At week 12, patients

At week 12, patients CHIR-99021 nmr with HBV genotypes A, B, or C with HBsAg levels <1,500 IU/mL had a high probability of response (42%-86%), whereas such low HBsAg levels were hardly ever achieved in genotype D patients. Furthermore, application of the two stopping-rules (absence of a decline from baseline or an

HBsAg level >20,000 IU/mL) yielded varying results across the HBV genotypes. In patients with genotype A, relatively high negative predictive values for response (83% and 88%) were achieved with both stopping-rules. However, 4 of 38 (10%) genotype A patients with an HBsAg >20,000 IU/mL would subsequently achieve HBsAg loss (20% of all genotype A patients with HBsAg loss), compared to none of the patients without an HBsAg decline at week 12 (NPVs for HBsAg loss 91% versus 100%). Discontinuation of PEG-IFN in genotype A patients with HBsAg >20,000 IU/mL at week 12 is therefore not always indicated. In patients with genotypes B and C, an HBsAg level >20,000 IU/mL at week 12 accurately identified patients with a low likelihood of response (Table 2), and for genotype C also HBsAg loss (NPV 100%). In patients with HBV genotype D, very few patients achieved a response, and absence of Cell Cycle inhibitor a decline at week 12 best identified nonresponders.
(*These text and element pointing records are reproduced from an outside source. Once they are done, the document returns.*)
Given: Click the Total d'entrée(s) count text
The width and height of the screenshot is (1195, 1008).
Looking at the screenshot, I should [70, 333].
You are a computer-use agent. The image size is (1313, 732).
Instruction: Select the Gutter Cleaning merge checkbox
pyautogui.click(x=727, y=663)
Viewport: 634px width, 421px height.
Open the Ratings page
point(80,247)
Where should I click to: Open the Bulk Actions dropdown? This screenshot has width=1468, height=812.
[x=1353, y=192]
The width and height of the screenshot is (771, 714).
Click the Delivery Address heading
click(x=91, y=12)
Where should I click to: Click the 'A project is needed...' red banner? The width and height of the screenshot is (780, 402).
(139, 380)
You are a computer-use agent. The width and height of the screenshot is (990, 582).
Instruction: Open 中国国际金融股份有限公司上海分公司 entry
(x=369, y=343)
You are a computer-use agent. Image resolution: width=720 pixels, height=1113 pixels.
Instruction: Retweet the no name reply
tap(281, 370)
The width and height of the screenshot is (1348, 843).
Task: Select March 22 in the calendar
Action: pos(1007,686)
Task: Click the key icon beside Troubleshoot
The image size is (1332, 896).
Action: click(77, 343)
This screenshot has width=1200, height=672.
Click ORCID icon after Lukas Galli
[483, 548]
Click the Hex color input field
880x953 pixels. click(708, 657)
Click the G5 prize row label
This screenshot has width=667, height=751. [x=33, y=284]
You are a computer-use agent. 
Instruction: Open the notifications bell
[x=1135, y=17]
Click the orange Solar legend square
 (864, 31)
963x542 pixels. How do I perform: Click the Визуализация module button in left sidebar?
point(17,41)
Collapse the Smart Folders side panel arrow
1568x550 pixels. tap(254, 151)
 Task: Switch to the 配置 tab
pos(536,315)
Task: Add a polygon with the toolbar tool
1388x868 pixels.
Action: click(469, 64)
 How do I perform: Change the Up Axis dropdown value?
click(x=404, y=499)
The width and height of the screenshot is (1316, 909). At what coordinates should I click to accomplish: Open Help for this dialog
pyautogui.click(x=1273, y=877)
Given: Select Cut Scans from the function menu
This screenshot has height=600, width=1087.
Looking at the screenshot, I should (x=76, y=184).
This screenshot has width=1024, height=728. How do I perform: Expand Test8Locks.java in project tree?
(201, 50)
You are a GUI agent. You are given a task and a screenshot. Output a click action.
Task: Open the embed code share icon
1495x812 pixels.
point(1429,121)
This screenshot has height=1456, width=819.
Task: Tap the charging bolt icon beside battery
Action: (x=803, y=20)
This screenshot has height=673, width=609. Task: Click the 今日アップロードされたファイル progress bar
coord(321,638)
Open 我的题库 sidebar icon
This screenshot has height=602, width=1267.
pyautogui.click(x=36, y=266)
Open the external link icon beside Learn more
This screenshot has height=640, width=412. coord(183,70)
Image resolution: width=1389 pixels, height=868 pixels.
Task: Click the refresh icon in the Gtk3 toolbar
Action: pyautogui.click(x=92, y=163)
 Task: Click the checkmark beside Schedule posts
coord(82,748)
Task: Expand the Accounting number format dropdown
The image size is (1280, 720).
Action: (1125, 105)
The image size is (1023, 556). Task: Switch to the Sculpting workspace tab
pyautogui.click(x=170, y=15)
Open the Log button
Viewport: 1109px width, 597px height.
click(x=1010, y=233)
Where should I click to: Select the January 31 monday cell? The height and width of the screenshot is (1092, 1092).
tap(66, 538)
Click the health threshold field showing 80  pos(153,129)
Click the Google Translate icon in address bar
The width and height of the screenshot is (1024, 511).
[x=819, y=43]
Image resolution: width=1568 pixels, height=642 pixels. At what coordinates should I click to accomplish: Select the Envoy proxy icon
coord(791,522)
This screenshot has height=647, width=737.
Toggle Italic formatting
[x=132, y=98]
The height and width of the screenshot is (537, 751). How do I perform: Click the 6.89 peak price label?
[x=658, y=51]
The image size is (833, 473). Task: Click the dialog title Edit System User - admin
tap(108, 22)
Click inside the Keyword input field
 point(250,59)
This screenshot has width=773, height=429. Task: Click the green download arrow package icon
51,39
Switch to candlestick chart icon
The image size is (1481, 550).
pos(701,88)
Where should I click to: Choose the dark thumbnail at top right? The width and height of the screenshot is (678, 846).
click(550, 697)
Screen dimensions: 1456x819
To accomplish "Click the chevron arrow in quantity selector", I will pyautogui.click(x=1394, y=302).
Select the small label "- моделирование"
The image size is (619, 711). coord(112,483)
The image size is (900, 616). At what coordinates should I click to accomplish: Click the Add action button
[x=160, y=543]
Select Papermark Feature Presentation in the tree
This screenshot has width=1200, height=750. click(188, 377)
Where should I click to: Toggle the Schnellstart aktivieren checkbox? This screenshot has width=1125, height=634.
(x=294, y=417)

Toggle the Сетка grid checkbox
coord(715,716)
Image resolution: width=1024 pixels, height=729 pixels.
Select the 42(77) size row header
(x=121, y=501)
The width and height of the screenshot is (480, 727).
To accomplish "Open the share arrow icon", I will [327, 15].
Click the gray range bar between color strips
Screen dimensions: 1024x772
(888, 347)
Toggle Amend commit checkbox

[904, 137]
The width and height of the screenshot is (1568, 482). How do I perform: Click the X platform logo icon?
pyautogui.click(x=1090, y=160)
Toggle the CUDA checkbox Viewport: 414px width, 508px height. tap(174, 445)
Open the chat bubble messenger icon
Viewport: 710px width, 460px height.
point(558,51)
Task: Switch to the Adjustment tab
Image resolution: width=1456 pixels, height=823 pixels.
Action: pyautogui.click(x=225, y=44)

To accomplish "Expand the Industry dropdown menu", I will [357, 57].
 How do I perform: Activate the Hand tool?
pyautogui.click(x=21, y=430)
The low number of genotype B and D patients with HBsAg loss (nā€‰=ā€‰4 and nā€‰=ā€‰2) precluded analysis of this endpoint in these patients. At week 24, an HBsAg

level of >20,000 IU/mL accurately identified patients with a low likelihood Reverse transcriptase of response (Fig. 3B) across all genotypes (NPVs for genotype A, B, C, and D were 94%, 100%, 100%, and 97% for response, respectively, and 100% for HBsAg loss among HBV genotype A and C [the low number of genotype B and D patients with HBsAg loss precluded analysis of this endpoint among these patients]). Based

on the varying performance of the stopping-rules across the HBV genotypes when applied at week 12, we compared the use of a stopping-rule based on an HBsAg level >20,000 IU/mL with a genotype-specific approach (application of no decline for genotypes A and D and >20,000 IU/mL for genotypes B and C). A grid-search of cutoff points showed that the genotype-specific approach at week 12 was superior to the use of an HBsAg >20,000 for all patients. At week 24, all patients with an HBsAg level >20,000 had a very low probability of response, irrespective of HBV genotype, and it was therefore applied to all patients. The proposed algorithm performed excellently when applied on the patients treated with PEG-IFN monotherapy (Table 4, Fig. 4). The NPVs for HBsAg loss were 100% at both week 12 and week 24 for patients with HBV genotypes A or C, but could not be analyzed for HBV genotypes B or D due to the low number of patients with HBsAg loss. Figure 4 shows the probability of response according to HBsAg level at week 24, stratified by HBV genotype.